Source data
## begin

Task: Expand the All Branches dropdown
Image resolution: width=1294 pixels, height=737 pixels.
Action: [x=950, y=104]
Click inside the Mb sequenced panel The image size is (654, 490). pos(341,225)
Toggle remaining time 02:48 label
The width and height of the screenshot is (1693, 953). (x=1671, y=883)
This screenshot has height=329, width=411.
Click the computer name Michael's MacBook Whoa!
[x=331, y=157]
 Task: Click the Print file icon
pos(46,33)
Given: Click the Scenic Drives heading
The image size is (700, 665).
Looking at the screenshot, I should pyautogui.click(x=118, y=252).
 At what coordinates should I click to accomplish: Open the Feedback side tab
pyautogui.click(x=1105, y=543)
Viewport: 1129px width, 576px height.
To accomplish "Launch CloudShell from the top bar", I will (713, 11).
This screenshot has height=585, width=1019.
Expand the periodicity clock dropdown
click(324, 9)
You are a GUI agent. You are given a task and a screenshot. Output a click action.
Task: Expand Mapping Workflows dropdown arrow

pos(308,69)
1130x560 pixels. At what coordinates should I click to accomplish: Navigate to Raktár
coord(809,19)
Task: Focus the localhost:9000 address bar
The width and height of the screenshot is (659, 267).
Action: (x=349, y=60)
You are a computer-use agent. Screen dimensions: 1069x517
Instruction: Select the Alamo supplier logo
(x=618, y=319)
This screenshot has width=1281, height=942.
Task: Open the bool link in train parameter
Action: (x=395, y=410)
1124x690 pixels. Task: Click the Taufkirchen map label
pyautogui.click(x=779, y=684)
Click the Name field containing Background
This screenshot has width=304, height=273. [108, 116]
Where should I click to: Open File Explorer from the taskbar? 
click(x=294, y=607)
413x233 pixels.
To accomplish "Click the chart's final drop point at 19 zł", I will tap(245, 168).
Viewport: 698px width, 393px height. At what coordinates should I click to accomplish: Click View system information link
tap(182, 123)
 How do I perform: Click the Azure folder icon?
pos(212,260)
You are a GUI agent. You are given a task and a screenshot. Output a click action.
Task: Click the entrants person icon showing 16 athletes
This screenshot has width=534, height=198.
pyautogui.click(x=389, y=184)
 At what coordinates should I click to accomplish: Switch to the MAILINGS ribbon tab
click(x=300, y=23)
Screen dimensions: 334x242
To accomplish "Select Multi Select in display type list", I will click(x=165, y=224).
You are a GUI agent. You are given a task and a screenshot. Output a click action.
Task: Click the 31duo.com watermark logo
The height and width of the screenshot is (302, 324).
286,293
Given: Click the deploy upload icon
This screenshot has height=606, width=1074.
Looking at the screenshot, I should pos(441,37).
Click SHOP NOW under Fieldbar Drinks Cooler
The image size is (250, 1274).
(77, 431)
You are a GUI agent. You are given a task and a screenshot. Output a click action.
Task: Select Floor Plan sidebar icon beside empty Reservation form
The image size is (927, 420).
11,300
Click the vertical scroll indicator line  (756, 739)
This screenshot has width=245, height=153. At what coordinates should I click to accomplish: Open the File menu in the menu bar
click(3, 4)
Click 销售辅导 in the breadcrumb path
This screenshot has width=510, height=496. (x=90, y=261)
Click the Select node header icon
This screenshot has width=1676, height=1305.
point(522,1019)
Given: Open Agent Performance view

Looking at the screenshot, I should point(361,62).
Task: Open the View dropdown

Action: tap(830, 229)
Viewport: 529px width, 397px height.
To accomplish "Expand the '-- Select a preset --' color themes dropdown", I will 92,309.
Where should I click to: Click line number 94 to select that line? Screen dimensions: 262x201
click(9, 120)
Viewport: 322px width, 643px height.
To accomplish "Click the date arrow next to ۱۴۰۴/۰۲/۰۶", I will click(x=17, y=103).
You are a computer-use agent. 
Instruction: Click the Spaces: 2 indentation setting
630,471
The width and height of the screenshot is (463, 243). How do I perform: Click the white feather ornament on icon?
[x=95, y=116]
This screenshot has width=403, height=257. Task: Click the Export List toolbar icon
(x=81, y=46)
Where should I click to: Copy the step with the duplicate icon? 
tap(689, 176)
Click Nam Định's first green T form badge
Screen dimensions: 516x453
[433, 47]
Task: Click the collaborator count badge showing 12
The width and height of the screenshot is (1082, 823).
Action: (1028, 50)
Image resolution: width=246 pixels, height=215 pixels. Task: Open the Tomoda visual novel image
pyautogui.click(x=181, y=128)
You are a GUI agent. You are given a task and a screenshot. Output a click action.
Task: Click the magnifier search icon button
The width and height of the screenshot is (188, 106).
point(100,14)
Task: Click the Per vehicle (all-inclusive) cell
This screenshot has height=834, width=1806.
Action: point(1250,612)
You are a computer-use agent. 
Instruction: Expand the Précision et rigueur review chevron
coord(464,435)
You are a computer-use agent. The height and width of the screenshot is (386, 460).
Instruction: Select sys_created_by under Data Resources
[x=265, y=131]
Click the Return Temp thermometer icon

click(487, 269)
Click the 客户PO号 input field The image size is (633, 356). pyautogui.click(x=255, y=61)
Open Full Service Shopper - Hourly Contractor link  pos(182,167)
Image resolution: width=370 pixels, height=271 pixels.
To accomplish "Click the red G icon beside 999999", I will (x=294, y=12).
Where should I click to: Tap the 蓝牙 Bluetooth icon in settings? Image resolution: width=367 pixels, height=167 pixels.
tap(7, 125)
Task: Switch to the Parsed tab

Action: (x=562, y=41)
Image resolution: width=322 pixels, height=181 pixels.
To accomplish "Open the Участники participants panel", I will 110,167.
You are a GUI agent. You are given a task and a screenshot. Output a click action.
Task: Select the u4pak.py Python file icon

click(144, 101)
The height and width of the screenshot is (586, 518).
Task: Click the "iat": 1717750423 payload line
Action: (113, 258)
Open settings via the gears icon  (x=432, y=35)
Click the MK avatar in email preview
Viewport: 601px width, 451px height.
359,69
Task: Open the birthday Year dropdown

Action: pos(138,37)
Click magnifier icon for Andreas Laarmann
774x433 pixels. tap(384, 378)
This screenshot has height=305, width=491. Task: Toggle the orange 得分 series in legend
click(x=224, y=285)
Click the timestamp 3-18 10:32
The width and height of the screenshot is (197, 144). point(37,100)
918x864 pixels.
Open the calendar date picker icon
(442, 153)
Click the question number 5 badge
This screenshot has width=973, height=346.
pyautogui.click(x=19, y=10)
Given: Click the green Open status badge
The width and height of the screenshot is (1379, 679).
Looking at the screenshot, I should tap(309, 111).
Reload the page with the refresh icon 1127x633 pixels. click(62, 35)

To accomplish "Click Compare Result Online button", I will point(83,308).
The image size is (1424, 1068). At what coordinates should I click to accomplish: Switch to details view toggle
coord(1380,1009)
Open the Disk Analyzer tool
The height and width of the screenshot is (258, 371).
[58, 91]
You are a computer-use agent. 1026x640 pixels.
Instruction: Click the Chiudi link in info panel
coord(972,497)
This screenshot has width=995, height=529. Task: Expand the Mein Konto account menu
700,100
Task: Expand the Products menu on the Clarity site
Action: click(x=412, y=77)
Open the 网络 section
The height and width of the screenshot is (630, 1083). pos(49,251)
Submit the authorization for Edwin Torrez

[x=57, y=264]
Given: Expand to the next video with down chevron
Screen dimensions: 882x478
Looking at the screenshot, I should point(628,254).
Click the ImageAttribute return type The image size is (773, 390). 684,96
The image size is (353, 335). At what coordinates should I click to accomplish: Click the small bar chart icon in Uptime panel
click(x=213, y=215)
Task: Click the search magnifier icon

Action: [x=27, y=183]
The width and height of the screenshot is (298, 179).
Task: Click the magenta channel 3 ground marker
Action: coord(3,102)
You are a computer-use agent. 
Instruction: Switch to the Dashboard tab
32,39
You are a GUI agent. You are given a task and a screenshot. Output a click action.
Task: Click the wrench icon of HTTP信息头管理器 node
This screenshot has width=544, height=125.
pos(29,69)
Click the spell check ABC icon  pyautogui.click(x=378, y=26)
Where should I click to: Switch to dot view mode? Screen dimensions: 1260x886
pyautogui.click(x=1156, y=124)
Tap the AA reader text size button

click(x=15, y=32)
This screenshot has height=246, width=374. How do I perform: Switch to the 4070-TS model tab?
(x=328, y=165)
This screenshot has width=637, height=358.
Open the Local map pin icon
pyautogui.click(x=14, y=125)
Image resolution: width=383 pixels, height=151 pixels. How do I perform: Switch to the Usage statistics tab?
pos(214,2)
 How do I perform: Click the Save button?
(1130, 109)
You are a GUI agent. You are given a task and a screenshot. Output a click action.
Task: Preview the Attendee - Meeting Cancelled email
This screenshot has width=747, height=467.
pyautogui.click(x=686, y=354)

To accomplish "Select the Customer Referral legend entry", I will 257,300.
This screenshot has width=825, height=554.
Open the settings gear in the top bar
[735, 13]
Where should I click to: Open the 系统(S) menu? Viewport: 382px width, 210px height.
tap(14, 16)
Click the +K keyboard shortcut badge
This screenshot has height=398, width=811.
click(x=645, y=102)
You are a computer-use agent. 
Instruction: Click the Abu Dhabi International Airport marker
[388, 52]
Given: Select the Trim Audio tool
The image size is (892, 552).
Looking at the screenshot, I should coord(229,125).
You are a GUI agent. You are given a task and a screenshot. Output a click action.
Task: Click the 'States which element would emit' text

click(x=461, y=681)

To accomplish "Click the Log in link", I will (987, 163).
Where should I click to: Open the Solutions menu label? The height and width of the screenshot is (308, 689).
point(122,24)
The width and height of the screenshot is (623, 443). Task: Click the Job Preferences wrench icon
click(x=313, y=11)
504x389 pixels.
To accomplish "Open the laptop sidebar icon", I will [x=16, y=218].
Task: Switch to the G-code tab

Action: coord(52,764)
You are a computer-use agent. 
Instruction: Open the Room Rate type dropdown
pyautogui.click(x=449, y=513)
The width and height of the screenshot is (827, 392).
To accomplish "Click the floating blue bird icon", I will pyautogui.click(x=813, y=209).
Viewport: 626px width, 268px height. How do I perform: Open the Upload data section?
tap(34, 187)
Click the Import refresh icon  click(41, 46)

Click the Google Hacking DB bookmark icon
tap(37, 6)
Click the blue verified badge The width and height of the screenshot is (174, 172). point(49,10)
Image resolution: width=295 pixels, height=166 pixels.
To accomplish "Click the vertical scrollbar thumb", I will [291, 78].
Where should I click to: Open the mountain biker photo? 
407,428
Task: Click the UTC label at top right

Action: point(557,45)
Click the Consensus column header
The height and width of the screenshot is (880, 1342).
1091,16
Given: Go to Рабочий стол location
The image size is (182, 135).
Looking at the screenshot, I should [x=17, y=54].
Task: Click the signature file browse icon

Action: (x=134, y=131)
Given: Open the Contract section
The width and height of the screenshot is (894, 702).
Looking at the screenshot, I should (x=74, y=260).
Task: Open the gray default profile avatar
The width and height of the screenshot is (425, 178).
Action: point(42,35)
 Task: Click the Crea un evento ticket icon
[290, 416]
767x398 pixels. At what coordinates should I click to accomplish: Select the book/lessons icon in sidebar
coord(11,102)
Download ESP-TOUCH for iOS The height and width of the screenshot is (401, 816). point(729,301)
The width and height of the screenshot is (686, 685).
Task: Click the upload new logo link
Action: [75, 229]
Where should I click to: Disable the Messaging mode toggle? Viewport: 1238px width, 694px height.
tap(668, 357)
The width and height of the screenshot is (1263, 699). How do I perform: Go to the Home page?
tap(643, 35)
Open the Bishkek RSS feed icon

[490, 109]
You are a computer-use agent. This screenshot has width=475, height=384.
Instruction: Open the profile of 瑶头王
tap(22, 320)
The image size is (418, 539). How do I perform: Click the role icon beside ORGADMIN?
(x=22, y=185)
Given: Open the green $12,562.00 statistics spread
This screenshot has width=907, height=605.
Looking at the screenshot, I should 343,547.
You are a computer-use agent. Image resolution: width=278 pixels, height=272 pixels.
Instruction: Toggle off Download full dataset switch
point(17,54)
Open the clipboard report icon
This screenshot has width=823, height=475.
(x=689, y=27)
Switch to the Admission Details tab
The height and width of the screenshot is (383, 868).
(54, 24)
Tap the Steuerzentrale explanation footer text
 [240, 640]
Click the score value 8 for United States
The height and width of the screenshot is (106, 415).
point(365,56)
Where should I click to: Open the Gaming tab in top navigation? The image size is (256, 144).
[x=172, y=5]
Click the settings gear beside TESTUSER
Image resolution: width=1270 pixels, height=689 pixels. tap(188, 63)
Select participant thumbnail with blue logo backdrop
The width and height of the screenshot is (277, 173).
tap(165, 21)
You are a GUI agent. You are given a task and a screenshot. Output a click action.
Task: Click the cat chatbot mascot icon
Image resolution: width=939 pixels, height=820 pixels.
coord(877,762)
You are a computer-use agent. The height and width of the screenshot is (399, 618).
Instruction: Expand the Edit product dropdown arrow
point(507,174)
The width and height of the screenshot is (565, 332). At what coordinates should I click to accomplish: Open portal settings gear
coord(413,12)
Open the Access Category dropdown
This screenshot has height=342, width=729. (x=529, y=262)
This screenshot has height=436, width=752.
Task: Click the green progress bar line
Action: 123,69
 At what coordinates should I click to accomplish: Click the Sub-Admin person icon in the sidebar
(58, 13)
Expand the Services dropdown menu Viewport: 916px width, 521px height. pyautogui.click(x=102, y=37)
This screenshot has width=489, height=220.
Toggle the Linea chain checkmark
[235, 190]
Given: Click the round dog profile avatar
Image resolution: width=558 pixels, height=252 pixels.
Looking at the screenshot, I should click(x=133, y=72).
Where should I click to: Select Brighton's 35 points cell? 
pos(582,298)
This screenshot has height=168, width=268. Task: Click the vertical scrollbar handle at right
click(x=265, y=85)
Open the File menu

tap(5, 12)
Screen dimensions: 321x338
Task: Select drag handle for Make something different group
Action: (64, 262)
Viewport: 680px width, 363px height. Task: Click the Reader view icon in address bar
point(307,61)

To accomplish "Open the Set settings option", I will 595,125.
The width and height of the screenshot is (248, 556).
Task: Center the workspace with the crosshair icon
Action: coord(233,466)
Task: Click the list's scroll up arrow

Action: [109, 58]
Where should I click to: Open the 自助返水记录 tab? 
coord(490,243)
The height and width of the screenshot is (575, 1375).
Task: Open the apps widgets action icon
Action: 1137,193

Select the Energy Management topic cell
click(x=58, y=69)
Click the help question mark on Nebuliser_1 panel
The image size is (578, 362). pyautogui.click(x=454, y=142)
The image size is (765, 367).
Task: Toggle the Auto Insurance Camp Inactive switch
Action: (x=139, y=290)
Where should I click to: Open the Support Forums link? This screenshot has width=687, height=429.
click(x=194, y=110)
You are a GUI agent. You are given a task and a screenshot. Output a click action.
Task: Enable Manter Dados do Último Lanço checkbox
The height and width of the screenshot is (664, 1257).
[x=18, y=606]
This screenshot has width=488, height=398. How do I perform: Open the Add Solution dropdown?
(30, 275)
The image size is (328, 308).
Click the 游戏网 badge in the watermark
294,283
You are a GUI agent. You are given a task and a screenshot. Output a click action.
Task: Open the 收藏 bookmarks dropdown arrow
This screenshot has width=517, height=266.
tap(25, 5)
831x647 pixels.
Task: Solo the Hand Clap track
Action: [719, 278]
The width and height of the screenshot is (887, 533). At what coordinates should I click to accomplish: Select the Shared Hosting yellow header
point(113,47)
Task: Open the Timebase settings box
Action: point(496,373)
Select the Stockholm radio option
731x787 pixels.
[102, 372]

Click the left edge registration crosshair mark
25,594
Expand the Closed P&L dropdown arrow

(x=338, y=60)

## end

What you are asked to do →
Reproduce the rows of the source data starting at the line containing "Task: Click the Per" and ending after the line containing "coord(464,435)".

Written response →
Task: Click the Per vehicle (all-inclusive) cell
This screenshot has height=834, width=1806.
Action: point(1250,612)
You are a computer-use agent. 
Instruction: Expand the Précision et rigueur review chevron
coord(464,435)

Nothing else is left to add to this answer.